### Data to process
↓

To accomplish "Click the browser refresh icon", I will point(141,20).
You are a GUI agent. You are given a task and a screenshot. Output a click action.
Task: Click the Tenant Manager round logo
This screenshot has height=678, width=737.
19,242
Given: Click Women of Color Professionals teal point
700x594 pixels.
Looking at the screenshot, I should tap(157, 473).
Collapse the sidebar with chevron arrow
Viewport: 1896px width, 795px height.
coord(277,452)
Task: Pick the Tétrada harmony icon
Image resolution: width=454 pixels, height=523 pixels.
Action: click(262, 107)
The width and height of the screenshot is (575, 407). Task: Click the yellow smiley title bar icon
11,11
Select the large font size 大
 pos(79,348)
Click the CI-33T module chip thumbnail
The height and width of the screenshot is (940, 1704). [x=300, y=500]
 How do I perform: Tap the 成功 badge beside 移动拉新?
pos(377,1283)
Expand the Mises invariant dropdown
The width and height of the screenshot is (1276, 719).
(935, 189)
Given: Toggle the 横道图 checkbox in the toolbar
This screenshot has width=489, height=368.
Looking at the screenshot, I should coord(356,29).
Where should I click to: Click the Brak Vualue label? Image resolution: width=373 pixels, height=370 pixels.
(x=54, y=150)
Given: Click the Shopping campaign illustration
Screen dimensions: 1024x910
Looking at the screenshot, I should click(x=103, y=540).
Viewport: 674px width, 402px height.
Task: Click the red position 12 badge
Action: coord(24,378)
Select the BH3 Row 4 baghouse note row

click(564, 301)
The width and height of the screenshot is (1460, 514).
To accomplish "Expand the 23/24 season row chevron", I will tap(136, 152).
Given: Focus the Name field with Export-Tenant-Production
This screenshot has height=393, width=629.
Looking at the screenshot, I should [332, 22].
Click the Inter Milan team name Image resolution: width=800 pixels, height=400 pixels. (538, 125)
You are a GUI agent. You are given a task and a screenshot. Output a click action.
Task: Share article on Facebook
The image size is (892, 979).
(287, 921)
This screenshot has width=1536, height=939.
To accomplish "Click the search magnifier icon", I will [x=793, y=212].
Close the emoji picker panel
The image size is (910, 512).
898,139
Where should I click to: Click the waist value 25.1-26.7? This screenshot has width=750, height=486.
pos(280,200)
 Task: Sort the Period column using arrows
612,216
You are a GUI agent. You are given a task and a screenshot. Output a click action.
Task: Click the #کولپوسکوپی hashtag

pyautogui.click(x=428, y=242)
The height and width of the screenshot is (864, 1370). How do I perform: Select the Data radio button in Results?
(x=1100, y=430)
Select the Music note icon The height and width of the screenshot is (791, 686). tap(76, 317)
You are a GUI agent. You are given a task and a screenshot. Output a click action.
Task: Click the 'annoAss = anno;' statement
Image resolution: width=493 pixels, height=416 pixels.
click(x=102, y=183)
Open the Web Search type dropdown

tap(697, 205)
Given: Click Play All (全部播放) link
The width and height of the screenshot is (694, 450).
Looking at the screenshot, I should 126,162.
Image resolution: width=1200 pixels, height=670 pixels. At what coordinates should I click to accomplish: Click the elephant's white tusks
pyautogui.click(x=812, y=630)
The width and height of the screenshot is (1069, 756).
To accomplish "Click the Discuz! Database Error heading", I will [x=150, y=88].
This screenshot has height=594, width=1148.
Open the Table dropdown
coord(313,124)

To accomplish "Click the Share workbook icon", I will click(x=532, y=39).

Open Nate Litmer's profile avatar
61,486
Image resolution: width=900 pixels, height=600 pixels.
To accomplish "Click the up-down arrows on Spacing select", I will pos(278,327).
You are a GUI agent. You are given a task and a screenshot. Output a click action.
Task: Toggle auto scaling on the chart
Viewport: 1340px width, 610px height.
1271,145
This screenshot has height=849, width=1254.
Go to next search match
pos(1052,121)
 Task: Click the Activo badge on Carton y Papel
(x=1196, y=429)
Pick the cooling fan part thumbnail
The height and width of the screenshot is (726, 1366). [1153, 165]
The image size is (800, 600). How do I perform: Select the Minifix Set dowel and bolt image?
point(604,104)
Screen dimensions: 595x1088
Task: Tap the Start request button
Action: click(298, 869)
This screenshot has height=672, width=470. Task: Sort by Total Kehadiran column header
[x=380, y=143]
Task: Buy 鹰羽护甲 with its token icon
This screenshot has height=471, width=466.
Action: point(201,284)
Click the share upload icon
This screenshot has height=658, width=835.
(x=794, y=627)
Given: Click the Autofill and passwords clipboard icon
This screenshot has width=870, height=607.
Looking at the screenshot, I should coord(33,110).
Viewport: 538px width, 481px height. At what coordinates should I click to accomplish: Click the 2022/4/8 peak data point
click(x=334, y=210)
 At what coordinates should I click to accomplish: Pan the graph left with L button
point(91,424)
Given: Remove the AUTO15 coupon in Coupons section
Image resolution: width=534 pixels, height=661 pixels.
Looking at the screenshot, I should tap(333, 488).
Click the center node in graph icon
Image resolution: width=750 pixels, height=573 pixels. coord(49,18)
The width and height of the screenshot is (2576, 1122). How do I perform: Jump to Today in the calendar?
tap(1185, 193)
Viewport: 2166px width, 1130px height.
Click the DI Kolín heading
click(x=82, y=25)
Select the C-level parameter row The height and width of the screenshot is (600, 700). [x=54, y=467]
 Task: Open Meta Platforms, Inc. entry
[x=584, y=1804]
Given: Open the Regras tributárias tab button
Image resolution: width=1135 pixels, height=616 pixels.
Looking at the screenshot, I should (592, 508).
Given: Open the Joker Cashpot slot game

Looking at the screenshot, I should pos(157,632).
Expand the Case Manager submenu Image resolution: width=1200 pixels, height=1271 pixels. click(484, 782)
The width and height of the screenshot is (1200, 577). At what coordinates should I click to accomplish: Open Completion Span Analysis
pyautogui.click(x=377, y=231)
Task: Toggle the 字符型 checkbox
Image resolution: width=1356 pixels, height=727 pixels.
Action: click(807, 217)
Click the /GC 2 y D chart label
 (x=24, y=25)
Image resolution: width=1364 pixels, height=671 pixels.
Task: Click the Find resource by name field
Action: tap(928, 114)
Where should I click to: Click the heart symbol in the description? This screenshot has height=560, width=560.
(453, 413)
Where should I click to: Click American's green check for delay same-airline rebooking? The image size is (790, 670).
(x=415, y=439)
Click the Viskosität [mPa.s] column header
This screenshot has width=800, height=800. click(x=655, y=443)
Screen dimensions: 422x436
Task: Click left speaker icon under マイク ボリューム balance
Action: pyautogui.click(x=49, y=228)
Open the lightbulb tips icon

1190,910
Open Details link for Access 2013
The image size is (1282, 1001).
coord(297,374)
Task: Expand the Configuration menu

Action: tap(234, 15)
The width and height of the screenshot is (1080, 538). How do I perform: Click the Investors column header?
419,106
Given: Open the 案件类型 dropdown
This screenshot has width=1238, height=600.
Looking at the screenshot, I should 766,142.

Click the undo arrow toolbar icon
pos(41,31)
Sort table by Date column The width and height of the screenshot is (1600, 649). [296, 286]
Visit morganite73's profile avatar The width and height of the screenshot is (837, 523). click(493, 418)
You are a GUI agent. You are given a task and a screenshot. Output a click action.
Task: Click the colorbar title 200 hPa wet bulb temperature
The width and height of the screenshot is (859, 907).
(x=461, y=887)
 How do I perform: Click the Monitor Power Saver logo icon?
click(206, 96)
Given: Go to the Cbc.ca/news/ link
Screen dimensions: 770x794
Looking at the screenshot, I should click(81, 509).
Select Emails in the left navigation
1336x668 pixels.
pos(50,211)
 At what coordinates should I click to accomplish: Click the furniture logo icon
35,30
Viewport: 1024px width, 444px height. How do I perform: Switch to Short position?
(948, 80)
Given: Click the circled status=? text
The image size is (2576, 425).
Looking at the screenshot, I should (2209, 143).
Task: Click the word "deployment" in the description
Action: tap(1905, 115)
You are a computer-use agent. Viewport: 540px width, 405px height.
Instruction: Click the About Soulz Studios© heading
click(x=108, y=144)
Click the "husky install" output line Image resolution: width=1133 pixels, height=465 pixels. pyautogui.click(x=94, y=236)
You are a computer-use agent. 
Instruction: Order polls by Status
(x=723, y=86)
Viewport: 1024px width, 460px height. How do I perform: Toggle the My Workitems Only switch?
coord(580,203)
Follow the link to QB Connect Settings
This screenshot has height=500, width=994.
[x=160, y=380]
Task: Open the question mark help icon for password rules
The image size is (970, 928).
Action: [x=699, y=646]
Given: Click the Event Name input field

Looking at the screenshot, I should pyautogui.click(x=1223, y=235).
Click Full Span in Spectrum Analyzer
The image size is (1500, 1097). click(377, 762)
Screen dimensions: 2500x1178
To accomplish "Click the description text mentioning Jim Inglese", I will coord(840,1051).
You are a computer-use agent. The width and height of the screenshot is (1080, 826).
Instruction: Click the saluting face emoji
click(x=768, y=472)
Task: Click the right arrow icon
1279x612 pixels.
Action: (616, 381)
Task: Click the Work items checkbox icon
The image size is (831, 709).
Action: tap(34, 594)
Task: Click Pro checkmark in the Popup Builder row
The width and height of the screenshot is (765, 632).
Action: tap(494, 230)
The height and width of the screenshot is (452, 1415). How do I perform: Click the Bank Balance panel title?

↑

### What you have to do
Begin at the first line of the material and transcribe each line exactly. End with the line containing "Given: Click Women", and give nothing else.

### Task response
To accomplish "Click the browser refresh icon", I will point(141,20).
You are a GUI agent. You are given a task and a screenshot. Output a click action.
Task: Click the Tenant Manager round logo
This screenshot has height=678, width=737.
19,242
Given: Click Women of Color Professionals teal point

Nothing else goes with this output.